■ **Source text**:
◇ ◇ ◇ ◇ ◇ ◇ ◇
3. **Find the point on the curve where the tangent has this slope:**
The curve is $y = \sqrt{x}$. To find the slope of the tangent line at any point on this curve, we need to take its derivative. (This is like finding how fast $y$ changes compared to $x$.)
$y = x^{1/2}$
The derivative $dy/dx = (1/2)x^{(1/2 - 1)} = (1/2)x^{-1/2} = 1 / (2\sqrt{x})$.
We know we want the tangent slope to be $1/2$, so we set the derivative equal to $1/2$:
$1 / (2\sqrt{x}) = 1/2$
To solve for $x$, we can multiply both sides by $2\sqrt{x}$ and by $2$:
$2 = 2\sqrt{x}$
Divide by 2:
$1 = \sqrt{x}$
Square both sides:
$x = 1^2 = 1$.

Now that we have the x-coordinate, we find the y-coordinate by plugging $x=1$ back into the original curve equation $y = \sqrt{x}$:
$y = \sqrt{1} = 1$.
So, the normal line touches the curve at the point $(1, 1)$.

4. **Write the equation of the normal line:**
We have the slope of the normal line ($m_{normal} = -2$) and a point it passes through $(1, 1)$.
◇ ◇ ◇ ◇ ◇ ◇ ◇
■ **Directive 1**: Can you put the lines of the records into a JSON list of strings, one string per line and with blank lines dropped, starting at the line that contains "The height and width of the screenshot is (555, 1568)." and stopping after the end of the records? Leave the pictures out.
The text and the records have no connection to each other.

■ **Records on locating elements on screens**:
◇ ◇ ◇ ◇ ◇ ◇ ◇
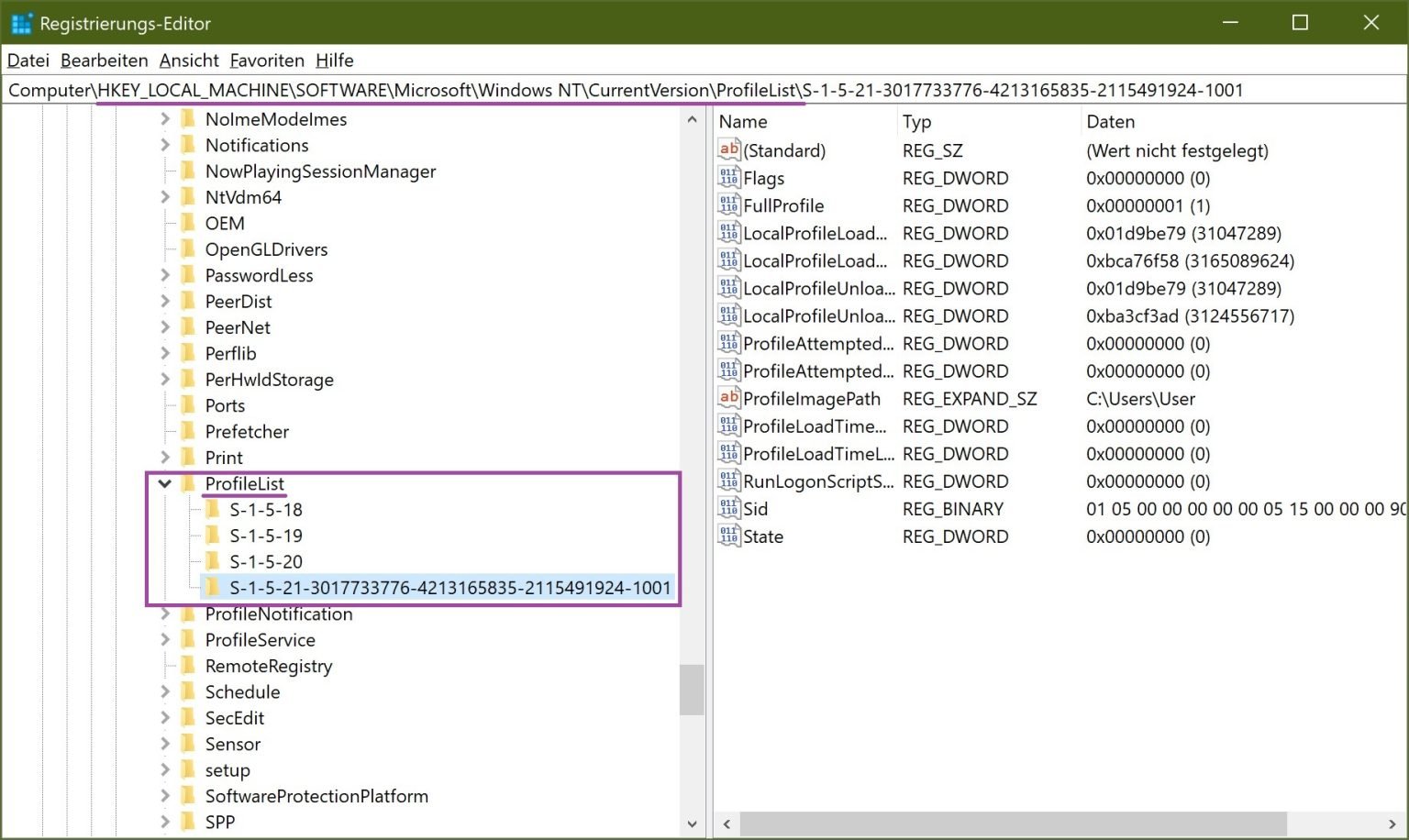Click the Registrierungs-Editor title bar icon
The height and width of the screenshot is (840, 1409).
(x=20, y=22)
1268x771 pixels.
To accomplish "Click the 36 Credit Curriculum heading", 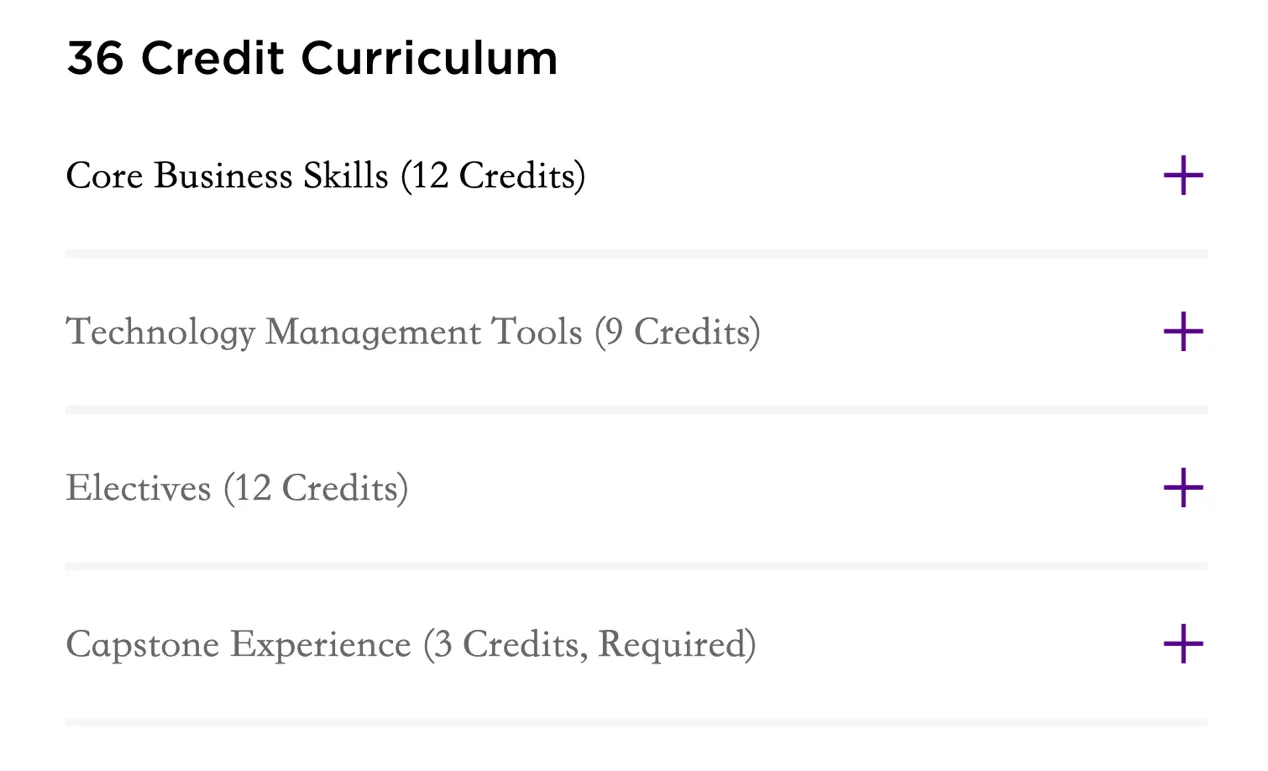I will tap(312, 59).
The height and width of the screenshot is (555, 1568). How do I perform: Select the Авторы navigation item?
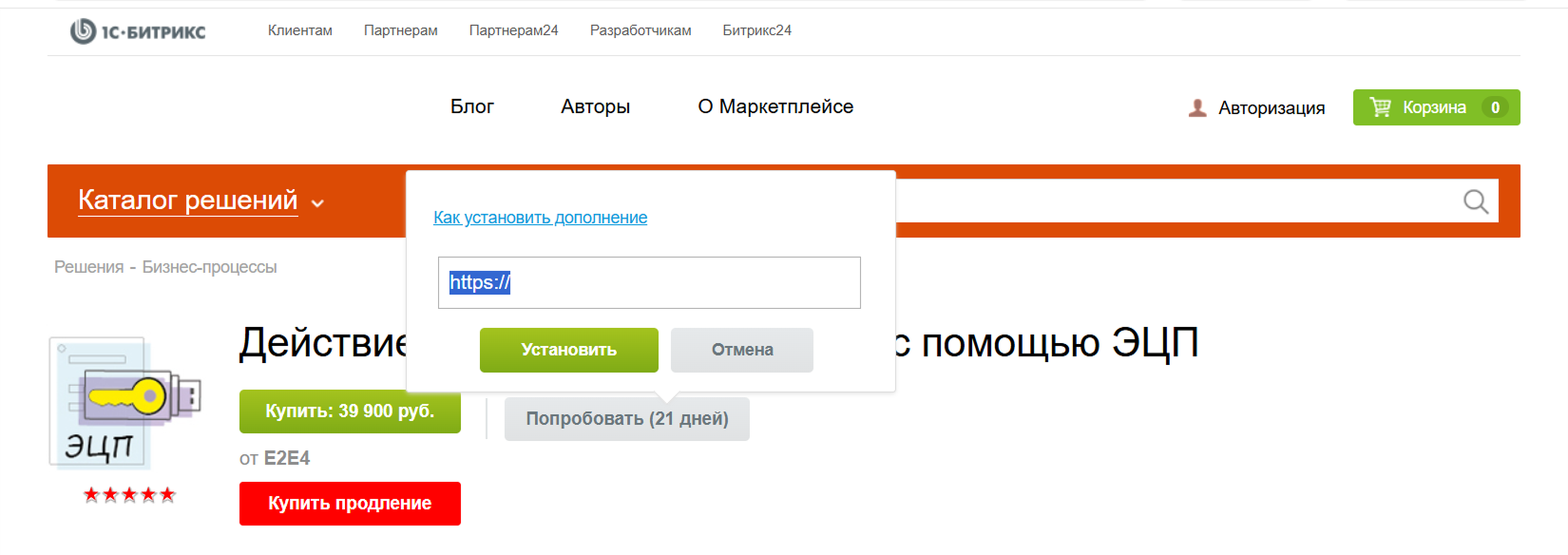coord(595,106)
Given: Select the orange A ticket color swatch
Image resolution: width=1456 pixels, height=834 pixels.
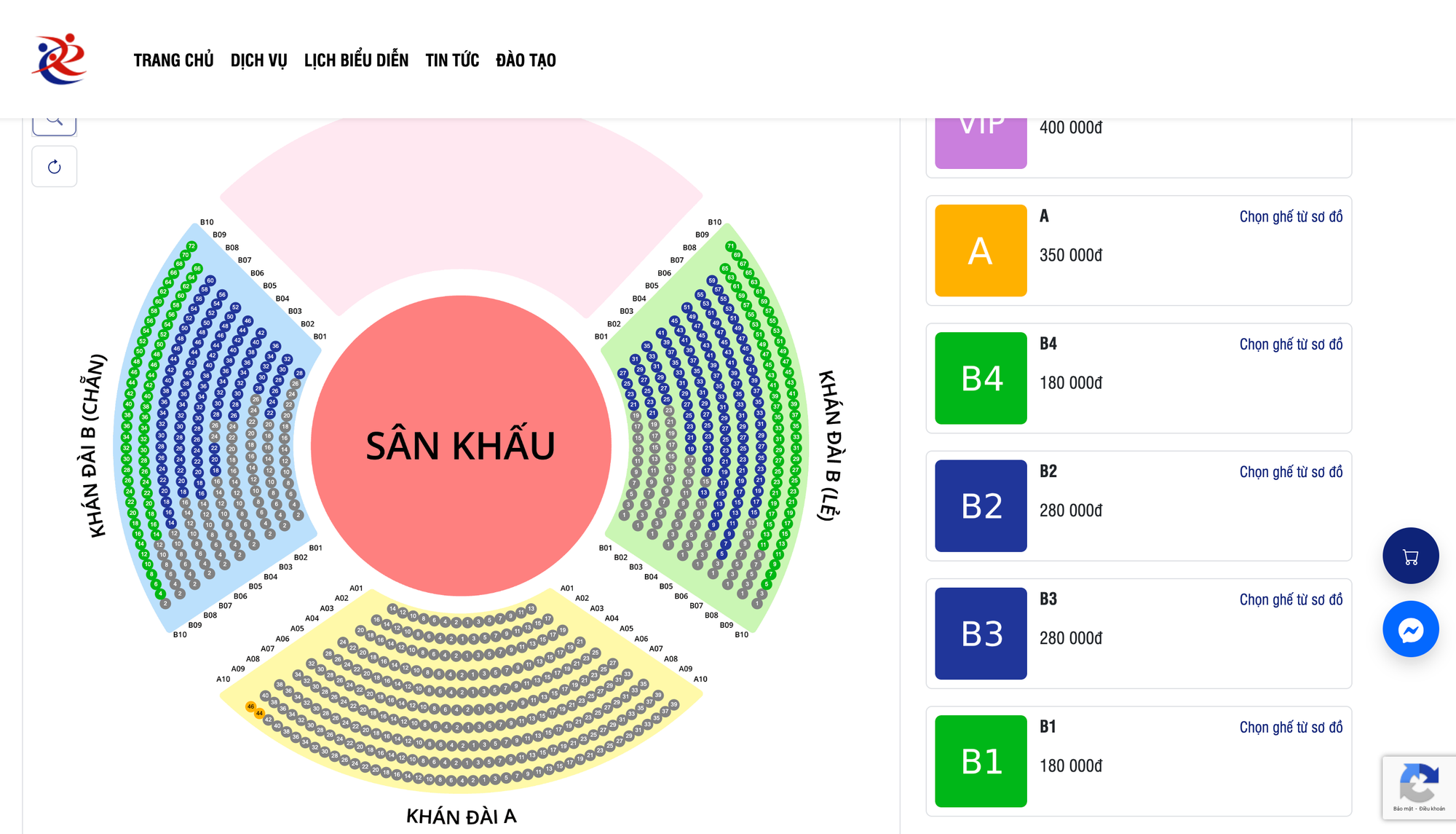Looking at the screenshot, I should (x=981, y=251).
◇ ◇ ◇ ◇ ◇ ◇ ◇
■ **Directive 2**: Could you repeat the calculus text word for word, beginning at the words "So, the normal" and stopping after the words "through $(1, 1)$."?

■ **Response 1**:
[
  "The height and width of the screenshot is (555, 1568). How do I perform: Select the Авторы navigation item?",
  "coord(595,106)",
  "Given: Select the orange A ticket color swatch",
  "Image resolution: width=1456 pixels, height=834 pixels.",
  "Looking at the screenshot, I should (x=981, y=251)."
]

■ **Response 2**:
So, the normal line touches the curve at the point $(1, 1)$.

4. **Write the equation of the normal line:**
We have the slope of the normal line ($m_{normal} = -2$) and a point it passes through $(1, 1)$.